■ EXERCISE PROMPT:
Using the data below, return all lines in which "link" appears.

■ MATERIAL PROVIDED:
========================

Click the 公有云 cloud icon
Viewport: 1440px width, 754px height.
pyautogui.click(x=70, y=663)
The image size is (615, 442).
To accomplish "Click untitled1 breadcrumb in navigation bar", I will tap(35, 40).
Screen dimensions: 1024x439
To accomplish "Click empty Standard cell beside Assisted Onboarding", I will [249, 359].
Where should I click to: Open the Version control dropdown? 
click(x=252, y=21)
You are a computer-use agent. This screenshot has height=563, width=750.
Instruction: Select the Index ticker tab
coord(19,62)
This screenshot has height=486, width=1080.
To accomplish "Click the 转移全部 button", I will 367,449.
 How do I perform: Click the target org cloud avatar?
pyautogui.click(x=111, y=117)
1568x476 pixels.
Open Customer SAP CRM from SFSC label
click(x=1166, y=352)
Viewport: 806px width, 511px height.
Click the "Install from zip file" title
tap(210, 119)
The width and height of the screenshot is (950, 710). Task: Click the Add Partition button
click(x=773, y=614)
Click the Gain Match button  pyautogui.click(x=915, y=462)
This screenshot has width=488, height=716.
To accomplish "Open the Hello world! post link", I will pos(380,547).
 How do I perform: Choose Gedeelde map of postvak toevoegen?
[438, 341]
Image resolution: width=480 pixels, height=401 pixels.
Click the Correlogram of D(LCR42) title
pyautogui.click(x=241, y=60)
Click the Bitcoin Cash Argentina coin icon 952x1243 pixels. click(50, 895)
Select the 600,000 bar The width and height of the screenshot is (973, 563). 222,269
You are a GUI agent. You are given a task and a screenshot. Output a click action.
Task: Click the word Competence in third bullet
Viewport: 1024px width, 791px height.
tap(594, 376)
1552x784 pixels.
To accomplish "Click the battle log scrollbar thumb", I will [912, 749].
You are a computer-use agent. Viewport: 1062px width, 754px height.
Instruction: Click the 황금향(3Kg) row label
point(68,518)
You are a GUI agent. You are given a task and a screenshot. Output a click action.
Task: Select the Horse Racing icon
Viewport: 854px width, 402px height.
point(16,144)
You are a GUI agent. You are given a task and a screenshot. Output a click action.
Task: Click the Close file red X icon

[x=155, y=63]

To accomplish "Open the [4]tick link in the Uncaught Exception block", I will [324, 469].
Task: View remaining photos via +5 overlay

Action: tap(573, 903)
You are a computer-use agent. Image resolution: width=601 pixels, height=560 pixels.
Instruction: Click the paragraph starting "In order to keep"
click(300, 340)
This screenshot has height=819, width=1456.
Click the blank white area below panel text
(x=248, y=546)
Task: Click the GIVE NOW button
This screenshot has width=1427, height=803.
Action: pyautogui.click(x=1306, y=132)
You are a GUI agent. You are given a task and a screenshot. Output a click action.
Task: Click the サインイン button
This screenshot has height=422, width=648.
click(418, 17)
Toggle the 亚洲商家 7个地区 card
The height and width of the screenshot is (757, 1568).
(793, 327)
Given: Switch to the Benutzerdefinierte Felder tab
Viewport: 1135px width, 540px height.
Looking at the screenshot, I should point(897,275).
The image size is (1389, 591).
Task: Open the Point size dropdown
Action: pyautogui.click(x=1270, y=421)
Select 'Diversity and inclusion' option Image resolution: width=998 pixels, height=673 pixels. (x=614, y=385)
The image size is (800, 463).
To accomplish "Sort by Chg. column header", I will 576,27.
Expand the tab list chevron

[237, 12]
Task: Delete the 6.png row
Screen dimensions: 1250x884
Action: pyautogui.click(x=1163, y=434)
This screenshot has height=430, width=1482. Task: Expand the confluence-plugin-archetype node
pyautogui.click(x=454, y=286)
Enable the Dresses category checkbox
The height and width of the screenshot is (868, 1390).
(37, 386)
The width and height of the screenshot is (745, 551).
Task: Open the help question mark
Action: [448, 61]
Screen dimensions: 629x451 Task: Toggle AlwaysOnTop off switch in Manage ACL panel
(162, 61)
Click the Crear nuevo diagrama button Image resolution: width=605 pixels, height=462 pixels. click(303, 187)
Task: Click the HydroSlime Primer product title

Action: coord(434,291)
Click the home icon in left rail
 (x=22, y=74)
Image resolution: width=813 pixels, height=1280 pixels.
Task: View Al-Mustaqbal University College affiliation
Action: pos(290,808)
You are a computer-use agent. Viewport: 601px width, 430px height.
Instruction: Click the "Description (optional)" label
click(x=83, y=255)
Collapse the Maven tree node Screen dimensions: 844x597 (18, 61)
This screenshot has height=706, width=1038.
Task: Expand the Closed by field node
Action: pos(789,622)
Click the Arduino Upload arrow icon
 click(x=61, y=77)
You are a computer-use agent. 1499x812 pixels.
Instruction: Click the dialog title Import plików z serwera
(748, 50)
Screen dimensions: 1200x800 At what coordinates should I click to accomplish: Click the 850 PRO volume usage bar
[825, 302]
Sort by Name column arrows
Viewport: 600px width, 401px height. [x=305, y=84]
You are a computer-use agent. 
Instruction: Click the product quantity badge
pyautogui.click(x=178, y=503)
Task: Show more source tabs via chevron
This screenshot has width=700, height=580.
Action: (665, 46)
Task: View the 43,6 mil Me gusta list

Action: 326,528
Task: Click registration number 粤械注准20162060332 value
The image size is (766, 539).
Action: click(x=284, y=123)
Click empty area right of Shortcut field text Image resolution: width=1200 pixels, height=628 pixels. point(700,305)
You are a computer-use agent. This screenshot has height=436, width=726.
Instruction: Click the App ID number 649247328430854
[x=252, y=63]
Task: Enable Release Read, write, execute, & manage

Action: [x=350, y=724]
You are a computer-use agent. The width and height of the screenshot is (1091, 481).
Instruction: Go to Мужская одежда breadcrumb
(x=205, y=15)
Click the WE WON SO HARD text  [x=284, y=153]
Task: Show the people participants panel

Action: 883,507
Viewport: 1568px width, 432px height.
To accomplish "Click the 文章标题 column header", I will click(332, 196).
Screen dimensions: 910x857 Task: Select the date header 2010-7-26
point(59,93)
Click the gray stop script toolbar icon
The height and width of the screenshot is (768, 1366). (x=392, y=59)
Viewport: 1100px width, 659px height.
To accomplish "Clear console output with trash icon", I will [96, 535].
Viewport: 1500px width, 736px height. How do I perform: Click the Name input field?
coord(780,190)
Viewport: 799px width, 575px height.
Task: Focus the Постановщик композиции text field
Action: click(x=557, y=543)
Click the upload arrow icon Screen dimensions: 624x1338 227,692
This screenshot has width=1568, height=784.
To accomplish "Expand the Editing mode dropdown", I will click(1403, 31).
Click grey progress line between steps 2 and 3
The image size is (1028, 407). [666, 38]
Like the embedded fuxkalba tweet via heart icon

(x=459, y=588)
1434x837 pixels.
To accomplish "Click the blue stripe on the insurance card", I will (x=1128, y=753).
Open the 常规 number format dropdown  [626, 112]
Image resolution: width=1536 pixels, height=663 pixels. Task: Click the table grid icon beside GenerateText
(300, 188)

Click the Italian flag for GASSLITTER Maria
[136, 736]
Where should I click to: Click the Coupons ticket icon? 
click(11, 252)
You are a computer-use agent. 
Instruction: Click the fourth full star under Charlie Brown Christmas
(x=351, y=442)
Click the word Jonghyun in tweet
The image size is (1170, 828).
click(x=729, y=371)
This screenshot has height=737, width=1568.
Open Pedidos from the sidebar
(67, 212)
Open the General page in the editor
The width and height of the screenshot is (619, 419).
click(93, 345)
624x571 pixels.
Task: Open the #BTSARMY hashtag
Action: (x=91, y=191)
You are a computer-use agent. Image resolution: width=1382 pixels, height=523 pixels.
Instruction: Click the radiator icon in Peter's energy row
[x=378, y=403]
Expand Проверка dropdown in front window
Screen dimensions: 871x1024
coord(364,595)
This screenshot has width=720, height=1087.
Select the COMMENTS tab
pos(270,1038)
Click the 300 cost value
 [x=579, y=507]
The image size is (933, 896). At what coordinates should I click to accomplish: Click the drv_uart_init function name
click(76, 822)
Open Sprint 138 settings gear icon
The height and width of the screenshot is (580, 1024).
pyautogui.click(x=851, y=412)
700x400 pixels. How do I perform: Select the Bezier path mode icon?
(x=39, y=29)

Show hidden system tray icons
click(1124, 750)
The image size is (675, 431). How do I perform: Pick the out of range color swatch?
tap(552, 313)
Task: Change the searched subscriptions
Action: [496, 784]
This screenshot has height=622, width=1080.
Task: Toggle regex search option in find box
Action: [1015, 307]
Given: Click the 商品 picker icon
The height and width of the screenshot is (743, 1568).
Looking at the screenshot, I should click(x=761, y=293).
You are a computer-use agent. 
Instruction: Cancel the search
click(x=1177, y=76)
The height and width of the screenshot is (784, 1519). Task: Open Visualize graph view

========================

■ RESPONSE TO THE EXERCISE:
To accomplish "Open the Hello world! post link", I will pos(380,547).
To accomplish "Open the [4]tick link in the Uncaught Exception block", I will [324, 469].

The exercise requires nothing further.